Schéma 72. Stratégie de synthèse totale pour l'étude structurelle du nouveau labdane isolé de Alpinia officinarum et Alpinia oxyphylla250

La réaction menant à la fonction γ‑pyrone sera étudiée et optimisée comme le cas de l'amomaxin A afin de déterminer les conditions optimales de cyclisation. Enfin, l'enlèvement des groupements protecteurs suivi de l'oxydation de l'alcool en acide permettra l'obtention de la structure soupçonnée 223 du produit naturel.

Pour finir, un dernier projet consistait en l'élaboration d'une nouvelle voie de synthèse donnant accès à une librairie de composés peptidomimétiques comme inhibiteurs potentiels de la protéase (Schéma 73).
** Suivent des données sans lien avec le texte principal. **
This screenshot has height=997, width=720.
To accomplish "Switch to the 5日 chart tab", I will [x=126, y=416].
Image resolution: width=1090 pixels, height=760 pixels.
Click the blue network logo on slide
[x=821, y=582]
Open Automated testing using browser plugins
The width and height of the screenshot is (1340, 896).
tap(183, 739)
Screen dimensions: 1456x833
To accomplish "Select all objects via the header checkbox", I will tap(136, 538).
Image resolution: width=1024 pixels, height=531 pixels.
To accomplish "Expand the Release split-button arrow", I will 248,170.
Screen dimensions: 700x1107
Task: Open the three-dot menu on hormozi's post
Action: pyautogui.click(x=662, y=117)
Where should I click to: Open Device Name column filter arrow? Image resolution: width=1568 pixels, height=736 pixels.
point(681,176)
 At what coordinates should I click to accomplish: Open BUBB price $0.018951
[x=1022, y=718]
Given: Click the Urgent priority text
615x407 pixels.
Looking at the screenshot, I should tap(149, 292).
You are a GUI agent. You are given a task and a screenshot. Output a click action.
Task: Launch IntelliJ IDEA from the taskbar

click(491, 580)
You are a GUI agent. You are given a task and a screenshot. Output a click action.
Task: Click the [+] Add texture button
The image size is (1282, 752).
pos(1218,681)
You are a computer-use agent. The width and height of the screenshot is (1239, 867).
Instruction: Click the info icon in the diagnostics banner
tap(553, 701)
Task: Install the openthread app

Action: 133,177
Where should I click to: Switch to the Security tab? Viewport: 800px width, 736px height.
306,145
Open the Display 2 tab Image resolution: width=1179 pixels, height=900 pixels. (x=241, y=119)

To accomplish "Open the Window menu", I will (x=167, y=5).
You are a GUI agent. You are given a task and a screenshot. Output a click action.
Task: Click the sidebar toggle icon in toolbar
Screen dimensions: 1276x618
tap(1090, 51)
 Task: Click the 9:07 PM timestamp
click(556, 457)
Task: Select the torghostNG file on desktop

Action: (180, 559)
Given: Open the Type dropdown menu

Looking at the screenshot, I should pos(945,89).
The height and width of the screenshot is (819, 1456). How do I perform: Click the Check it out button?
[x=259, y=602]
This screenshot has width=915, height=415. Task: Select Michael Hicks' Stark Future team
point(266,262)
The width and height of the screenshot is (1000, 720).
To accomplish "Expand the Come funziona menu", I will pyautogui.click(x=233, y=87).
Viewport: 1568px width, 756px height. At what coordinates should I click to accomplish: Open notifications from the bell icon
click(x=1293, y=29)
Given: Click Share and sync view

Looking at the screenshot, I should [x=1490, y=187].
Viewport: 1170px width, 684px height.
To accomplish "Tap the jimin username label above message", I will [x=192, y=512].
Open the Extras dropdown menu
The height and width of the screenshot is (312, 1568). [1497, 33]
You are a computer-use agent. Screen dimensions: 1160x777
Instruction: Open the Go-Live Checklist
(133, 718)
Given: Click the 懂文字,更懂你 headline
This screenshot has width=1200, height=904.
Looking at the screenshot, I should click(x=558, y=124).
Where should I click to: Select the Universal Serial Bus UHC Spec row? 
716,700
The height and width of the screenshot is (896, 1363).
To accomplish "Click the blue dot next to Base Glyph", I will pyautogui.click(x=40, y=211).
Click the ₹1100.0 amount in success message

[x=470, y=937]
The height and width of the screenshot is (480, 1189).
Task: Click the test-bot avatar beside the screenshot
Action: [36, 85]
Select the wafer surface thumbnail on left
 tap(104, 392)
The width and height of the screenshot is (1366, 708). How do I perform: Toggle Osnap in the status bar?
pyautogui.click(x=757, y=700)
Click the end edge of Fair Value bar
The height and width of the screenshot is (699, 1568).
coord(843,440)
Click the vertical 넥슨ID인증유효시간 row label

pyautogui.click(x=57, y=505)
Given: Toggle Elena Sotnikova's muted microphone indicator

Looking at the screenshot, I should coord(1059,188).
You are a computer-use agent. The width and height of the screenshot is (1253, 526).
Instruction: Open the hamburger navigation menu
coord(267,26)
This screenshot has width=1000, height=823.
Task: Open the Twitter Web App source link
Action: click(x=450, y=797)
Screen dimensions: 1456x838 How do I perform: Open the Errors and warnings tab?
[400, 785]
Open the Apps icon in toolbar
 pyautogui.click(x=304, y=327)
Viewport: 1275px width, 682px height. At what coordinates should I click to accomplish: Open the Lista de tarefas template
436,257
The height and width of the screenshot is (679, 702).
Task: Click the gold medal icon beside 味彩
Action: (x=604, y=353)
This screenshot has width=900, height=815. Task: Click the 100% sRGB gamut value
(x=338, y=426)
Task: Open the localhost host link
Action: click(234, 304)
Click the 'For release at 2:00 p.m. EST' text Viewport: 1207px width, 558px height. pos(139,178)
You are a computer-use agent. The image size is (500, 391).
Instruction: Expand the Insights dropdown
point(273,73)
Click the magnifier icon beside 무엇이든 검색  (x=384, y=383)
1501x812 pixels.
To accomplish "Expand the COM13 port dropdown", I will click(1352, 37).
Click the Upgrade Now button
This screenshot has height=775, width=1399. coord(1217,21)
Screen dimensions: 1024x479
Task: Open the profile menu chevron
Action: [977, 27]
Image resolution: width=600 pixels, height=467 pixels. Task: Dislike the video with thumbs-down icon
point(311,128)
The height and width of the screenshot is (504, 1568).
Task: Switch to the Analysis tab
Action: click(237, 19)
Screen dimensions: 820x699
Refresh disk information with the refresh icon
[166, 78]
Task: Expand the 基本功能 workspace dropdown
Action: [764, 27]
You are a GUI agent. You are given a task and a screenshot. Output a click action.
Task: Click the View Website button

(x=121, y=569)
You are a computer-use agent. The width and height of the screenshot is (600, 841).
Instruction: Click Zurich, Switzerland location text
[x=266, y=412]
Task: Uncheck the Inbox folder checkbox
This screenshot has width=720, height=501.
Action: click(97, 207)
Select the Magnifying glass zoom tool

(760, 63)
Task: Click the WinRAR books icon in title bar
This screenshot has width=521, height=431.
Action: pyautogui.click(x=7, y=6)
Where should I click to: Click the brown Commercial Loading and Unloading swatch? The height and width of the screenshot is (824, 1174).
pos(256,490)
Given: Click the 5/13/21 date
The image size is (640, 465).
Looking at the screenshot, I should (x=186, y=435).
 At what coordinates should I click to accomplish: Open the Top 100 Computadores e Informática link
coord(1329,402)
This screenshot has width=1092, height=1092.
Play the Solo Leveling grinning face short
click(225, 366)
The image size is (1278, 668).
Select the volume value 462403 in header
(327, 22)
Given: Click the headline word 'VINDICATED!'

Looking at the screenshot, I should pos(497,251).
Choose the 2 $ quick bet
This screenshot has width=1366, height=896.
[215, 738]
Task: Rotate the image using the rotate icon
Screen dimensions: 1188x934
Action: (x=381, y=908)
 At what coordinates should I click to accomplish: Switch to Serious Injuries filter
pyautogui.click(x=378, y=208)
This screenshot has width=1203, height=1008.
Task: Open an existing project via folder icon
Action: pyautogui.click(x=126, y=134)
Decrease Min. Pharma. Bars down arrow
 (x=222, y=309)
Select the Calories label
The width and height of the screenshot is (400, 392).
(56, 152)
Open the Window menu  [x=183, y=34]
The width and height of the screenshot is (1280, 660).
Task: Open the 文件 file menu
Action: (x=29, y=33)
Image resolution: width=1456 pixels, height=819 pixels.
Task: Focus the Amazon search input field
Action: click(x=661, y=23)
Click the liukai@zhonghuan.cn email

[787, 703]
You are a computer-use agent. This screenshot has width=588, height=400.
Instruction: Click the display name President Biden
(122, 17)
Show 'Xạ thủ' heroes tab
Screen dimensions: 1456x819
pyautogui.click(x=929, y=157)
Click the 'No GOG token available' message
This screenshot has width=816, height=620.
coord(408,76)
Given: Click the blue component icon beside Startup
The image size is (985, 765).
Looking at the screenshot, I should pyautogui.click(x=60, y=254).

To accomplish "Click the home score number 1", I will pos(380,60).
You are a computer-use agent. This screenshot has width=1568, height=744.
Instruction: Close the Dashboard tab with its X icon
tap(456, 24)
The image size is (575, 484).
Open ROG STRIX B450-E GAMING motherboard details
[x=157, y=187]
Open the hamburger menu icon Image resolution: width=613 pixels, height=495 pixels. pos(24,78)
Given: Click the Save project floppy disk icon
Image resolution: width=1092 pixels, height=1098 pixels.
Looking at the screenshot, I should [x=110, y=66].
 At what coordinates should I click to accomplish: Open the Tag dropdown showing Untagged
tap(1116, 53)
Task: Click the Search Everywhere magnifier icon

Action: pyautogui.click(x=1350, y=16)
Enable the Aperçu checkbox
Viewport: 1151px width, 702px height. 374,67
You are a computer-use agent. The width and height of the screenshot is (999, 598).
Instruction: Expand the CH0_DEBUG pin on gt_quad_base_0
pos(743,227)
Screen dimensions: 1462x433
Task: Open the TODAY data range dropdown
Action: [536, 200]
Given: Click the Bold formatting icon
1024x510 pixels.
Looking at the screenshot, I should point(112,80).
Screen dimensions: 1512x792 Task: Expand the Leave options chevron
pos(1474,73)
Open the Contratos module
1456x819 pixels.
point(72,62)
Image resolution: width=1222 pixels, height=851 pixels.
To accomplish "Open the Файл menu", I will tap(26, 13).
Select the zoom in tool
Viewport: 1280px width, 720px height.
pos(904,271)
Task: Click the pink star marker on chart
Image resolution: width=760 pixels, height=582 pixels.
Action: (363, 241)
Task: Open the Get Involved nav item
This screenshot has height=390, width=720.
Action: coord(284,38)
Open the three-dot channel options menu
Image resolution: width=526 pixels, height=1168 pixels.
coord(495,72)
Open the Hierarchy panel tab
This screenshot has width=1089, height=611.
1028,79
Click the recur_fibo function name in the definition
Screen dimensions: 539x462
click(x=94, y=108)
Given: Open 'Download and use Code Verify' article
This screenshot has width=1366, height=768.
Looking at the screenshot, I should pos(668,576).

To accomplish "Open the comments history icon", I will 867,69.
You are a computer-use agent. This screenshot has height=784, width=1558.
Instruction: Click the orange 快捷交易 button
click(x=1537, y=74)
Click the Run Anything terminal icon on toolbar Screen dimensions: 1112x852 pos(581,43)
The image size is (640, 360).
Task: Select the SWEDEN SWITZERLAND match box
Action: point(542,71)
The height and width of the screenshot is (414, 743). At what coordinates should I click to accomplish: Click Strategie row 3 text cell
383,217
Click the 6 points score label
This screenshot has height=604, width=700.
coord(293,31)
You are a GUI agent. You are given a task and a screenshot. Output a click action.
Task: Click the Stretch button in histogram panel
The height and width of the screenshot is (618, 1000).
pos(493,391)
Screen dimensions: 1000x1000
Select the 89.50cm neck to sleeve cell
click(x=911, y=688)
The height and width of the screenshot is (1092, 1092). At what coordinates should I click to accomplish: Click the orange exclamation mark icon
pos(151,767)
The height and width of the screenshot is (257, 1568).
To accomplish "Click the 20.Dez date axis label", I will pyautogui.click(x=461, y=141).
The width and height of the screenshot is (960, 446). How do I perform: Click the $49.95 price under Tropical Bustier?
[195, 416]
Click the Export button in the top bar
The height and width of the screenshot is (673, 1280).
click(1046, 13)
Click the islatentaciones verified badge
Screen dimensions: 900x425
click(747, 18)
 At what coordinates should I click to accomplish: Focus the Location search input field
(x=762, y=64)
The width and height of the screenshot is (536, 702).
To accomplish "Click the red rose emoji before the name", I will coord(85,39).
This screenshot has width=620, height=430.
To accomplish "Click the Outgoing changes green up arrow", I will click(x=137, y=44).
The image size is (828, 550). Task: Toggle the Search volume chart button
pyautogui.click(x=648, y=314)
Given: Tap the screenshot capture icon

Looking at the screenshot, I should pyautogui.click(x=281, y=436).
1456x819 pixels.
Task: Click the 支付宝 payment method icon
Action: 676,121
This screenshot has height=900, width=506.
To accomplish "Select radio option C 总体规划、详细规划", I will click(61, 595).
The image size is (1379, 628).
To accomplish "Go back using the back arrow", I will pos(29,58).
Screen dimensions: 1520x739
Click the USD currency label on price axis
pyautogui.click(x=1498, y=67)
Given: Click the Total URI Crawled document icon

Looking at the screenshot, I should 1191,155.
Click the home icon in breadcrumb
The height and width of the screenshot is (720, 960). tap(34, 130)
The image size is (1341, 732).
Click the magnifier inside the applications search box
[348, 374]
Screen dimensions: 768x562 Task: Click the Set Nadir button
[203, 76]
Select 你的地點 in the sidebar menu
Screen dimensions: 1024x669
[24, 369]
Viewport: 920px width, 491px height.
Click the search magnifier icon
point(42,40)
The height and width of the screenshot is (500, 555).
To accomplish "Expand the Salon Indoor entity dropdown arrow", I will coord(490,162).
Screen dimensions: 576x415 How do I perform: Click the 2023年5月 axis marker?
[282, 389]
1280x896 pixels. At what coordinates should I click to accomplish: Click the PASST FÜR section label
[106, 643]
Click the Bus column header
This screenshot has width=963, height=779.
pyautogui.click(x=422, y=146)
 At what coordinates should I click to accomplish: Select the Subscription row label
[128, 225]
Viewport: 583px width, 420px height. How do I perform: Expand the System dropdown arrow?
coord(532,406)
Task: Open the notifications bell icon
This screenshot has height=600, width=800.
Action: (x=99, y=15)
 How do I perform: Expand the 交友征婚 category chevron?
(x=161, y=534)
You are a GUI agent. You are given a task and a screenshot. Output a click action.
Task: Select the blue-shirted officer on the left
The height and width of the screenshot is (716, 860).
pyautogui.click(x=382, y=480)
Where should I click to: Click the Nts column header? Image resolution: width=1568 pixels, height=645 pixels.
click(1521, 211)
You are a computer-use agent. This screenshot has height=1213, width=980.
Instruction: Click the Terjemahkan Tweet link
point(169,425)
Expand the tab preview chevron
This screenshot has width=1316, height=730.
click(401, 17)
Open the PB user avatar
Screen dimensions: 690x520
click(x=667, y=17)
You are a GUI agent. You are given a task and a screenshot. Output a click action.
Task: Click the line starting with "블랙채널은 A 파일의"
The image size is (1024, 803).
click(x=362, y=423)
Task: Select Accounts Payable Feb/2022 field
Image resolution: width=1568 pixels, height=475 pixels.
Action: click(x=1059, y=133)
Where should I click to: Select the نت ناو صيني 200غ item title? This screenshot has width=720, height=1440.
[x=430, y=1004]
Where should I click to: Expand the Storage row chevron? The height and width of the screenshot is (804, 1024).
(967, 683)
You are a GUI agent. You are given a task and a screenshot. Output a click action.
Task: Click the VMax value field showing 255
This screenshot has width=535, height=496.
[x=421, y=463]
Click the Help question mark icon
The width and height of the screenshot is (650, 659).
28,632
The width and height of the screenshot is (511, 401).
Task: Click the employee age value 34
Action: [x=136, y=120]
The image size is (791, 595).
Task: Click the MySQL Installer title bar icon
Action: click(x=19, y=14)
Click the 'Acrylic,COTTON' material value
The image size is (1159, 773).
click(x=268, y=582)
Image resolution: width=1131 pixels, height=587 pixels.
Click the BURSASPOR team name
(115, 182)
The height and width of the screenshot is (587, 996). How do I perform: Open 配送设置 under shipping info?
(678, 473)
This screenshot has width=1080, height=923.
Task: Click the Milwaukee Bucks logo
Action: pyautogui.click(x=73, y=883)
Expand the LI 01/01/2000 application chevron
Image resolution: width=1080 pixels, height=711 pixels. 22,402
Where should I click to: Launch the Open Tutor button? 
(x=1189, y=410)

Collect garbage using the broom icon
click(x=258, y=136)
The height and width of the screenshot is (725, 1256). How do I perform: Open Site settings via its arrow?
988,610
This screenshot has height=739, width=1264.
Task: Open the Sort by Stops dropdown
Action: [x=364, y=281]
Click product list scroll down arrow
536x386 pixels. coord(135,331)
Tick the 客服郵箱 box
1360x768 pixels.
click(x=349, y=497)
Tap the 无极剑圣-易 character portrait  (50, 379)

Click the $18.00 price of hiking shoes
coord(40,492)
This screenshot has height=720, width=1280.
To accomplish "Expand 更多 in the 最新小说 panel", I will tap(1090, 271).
L'utilisation d'un glycoside simple tel que le pentaacétate de glucose 17 comme produit de départ a permis de générer aux positions 4 et 5 les diols non-symétriques 253-255. La transformation de 17 en glucal est une procédure bien établie faisant appel à l'installation d'un brome en position anomérique puis l'élimination de l'acétate a été effectuée par l'intervention du zinc. La mise en place de l'azoture en position 6 a permis d'installer l'azote de la partie gauche des produits finaux. La conversion du glucal 238 en lactone 233 a été rendue possible grâce à l'action de l'acide métachloroperbenzoïque suivi d'une manipulation de groupement protecteur. Enfin, l'addition conjuguée du chlorure de benzylmagnesium a permis de générer un nouveau centre chiral en position 5 avec une diastéréosélectivité modeste de 2:1 en faveur du composé trans (le ratio a été confirmé par isolation ultérieur des diastéréoisomères et caractérisation par diffraction des rayons X). La fonctionnalisation de cet intermédiaire commun a permis de générer les six premiers exemples de cette librairie de peptidomimétiques. Tout d'abord, l'ouverture de la lactone avec une variété d'amines a formé la fonction amide suivie de la modification de l'azote présent en bout de chaîne avec une succession d'étape impliquant la déprotection de l'alcool benzylé, l'hydrogénation de l'azoture et double fonctionnalisation de l'amine primaire.

Schéma 73. Synthèse orientée vers la diversité de diols peptidomimétiques comme inhibiteurs potentiels de la protéase du VIH271

Ces composés pourront par la suite être testés afin de déterminer leurs potentiels en tant qu'inhibiteur de la protéase du VIH. Une étude de relation structure-activitée (SAR) pourra ensuite être réalisée permettant ainsi de déterminer l'importance des groupements fonctionnels en passant par la compréhension des interactions qu'ils engendrent. La synthèse subséquente de nouveaux exemples permettrait théoriquement de développer le meilleur candidat pouvant dans un cas utopique se rendre jusqu'aux essais cliniques.